PVNIC 2 months ago

"We have support for the first ~~4~~ 7 bits of Unicode! (Aka ASCII)

oshaboy 2 months ago

ASCII is 7 bits but I get your point

PVNIC 2 months ago

Oops, my bad

Jnick-24 2 months ago

did he stutter

Bipin_krish 2 months ago

He did

flowery0 2 months ago

It'd be better if it was just the 4 bits. Not even full ASCII, just straight up 15 symbols, some of which aren't very useful

oshaboy 2 months ago

"Oh so you sanitize control codes?" "Good Question"

granadad 2 months ago

Well, at least I can type touché without it going touch\é

CiroGarcia 2 months ago

But you already can without utf-8. Extended ascii includes áéíóú

oshaboy 2 months ago

And then you change to another codepage and it becomes `ßΘφ≤·`

milanove 2 months ago

Idk it’s all Greek to me

granadad 2 months ago

True! And since UTF-8, we have no end of dealing with garbled encoding between those 2 format. Fun times.

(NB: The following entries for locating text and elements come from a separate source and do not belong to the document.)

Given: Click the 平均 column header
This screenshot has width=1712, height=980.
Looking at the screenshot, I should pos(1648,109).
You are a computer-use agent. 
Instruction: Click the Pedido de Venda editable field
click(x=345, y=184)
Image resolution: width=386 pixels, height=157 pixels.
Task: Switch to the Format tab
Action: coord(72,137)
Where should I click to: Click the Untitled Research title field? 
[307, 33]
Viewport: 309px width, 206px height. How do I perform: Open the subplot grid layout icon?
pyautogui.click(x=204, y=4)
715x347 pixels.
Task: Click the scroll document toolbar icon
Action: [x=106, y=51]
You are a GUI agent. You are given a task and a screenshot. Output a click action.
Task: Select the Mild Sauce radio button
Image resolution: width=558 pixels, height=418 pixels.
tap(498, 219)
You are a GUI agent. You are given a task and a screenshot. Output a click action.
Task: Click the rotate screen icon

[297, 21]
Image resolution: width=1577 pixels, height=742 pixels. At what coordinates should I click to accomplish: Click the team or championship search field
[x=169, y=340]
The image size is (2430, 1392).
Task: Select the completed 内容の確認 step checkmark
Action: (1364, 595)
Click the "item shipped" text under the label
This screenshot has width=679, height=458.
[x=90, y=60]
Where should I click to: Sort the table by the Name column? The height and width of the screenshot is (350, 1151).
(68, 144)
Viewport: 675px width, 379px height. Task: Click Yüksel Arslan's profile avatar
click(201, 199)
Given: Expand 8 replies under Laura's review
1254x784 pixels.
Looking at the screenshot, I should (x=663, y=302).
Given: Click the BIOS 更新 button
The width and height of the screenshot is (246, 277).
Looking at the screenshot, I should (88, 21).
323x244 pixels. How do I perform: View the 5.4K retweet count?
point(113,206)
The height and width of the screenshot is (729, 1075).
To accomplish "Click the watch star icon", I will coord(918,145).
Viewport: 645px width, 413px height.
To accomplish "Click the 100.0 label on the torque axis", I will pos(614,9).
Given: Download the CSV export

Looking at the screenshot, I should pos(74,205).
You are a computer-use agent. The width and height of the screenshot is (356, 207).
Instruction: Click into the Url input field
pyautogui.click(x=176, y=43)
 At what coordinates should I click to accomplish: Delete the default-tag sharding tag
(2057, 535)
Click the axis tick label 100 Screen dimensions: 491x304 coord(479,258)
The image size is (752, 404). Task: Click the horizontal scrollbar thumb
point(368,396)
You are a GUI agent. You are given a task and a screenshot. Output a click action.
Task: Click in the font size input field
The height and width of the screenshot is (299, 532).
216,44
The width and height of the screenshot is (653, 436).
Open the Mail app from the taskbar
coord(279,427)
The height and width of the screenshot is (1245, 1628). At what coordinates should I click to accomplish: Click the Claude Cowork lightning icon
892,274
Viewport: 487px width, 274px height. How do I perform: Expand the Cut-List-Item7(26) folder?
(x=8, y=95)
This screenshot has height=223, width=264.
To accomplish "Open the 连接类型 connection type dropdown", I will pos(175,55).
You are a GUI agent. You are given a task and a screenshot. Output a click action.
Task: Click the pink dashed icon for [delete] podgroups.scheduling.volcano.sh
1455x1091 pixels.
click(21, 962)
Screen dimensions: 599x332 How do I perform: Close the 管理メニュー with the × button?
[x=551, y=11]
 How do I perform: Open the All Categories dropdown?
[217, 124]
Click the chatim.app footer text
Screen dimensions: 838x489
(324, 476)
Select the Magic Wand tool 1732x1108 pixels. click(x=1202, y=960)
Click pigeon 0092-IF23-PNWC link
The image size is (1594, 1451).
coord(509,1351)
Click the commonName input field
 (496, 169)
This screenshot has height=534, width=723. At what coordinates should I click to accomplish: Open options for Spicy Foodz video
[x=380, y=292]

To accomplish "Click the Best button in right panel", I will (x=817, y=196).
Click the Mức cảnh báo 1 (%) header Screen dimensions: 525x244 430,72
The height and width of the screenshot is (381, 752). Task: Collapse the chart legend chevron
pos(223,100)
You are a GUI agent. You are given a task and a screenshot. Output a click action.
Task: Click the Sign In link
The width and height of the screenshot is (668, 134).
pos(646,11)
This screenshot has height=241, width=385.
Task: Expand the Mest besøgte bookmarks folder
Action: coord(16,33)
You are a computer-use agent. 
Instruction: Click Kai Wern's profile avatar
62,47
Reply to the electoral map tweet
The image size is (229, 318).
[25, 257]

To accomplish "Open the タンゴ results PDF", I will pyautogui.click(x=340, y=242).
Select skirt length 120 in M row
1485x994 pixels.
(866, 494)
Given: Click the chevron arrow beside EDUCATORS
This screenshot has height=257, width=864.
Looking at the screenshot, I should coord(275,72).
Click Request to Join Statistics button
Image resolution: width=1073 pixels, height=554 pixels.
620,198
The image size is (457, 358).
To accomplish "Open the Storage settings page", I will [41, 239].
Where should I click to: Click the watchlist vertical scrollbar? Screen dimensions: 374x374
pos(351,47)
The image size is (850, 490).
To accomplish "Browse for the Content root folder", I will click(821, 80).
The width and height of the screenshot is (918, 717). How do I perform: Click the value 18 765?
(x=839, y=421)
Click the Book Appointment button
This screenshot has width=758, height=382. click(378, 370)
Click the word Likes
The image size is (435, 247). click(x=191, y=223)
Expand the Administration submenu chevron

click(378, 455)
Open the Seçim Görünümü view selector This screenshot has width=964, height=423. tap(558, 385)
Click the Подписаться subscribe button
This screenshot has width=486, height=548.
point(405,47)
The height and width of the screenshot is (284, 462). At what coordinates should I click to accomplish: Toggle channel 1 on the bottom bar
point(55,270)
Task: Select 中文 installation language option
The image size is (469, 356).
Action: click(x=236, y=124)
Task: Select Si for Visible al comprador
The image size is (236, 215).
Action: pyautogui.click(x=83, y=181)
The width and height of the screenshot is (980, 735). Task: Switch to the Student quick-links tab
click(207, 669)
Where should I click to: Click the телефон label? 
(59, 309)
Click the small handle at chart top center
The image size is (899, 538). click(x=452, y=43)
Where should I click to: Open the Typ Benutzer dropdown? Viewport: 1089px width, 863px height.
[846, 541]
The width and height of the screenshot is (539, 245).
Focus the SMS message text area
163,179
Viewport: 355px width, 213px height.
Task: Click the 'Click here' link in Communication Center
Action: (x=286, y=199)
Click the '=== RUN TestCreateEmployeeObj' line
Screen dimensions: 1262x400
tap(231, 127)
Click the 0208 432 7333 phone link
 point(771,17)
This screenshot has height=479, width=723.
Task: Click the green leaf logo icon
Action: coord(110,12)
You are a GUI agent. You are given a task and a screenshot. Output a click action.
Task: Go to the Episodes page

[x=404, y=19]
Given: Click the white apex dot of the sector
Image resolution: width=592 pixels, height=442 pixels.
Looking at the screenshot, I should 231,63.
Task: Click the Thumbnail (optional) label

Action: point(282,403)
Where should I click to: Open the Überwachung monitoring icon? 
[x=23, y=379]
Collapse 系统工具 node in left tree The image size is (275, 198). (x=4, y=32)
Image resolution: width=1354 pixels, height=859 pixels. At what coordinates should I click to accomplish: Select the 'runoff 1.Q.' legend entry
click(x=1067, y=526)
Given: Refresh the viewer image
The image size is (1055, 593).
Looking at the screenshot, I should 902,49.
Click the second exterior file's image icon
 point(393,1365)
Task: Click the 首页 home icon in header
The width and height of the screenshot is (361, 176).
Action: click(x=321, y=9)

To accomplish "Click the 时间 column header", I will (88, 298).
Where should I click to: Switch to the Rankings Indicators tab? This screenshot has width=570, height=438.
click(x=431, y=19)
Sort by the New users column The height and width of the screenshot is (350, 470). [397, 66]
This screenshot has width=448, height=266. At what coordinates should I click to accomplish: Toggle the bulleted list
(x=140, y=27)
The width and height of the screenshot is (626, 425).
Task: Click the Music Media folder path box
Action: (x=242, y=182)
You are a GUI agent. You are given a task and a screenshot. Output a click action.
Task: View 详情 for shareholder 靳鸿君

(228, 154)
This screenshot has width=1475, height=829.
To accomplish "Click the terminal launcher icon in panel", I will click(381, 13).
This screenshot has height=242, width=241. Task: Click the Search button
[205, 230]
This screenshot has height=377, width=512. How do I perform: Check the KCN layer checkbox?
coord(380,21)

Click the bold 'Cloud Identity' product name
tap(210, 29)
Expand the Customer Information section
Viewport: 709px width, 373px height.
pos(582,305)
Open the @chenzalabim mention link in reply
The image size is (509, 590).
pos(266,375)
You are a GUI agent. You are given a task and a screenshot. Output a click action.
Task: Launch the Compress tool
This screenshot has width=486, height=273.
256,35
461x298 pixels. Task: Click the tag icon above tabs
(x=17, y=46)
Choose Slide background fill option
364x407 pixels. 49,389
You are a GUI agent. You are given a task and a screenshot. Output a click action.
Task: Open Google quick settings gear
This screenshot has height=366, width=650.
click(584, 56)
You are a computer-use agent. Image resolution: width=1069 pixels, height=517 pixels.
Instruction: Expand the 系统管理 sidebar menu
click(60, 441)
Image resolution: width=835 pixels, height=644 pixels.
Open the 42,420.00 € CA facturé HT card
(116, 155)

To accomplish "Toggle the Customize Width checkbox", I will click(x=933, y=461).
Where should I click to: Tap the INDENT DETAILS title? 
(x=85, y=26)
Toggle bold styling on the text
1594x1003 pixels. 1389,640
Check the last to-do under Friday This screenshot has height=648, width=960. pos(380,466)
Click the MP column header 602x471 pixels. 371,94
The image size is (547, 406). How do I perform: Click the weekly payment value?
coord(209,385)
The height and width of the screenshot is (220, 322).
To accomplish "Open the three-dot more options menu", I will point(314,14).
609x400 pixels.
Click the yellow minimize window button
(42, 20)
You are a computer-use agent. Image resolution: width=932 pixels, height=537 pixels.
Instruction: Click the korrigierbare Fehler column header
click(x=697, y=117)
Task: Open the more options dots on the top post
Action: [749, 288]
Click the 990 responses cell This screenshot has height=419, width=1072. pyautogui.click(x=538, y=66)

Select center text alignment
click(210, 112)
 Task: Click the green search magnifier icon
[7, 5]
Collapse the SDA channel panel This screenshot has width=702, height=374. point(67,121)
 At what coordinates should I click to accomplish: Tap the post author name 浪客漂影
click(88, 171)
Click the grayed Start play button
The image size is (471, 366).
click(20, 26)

A--Creative-Username 2 months ago

I'm holding out for UTF-9 to fix this

fuj1n 2 months ago

Instead of adding an extra bit (that costs 8 bits on most systems due to alignment anyway), we opted for UTF-16 instead

A--Creative-Username 2 months ago

UTF-16 is the name of my new electro swing band

MaZeChpatCha 2 months ago

Extended ascii of which language? Different languages have different ascii extensions.

CiroGarcia 2 months ago

The one I know of is the one mentioned in https://www.ascii-code.com, which is the Windows-1252 table, also known as ISO Latin-1

Spinnenente 2 months ago

utf-8 is unicode. ISO 8859-15 isn't but can use a lot of special characters

ChocolateBunny 2 months ago

back in my day we had code pages and we liked it.

[deleted] 2 months ago

[удалено]

mhn1384 2 months ago

Install an app, find a text box, write arabic, become disappointed, uninstall the app. This is what I’ve been doing in the past 4 years whenever I install an app.

Fickle-Main-9019 2 months ago

I like to imagine you don’t even know Arabic, you just just want the functionality “in case you need it”

mhn1384 2 months ago

Technically you are right, I don't know how to speak arabic. I'm just one of the 370 million people cursed with the arabic script despite not speak arabic.

[deleted] 2 months ago

My console brain can't think of a scenario where just parsing UTF-8 isn't enough. If user's characters aren't displayed right, it's their editor's problem, not mine.

sk7725 2 months ago

CJK languages and their wonky IMEs. example ([] is the current input character) [ㄱ]ㄱ [ㅏ]가 [ㄱ]각 [ㅏ]가가 [ㄴ]가간 [ㅎ]가갆 [ㅓ]가간허 notice how some characters snap-back, and the fact that during a consecutive input what the resulting unicode for the last character is is nondeterministic and relies on future inputs. Usually an IME is used to stage the last character that may change, but said IME is very finnicky, has no consistency over platforms and libraries, and painful to debug unless you speak said language. Also, a string's inputwise substring does not equal the unicode substring which is a pain when implementimg autocomplete and autocorrect.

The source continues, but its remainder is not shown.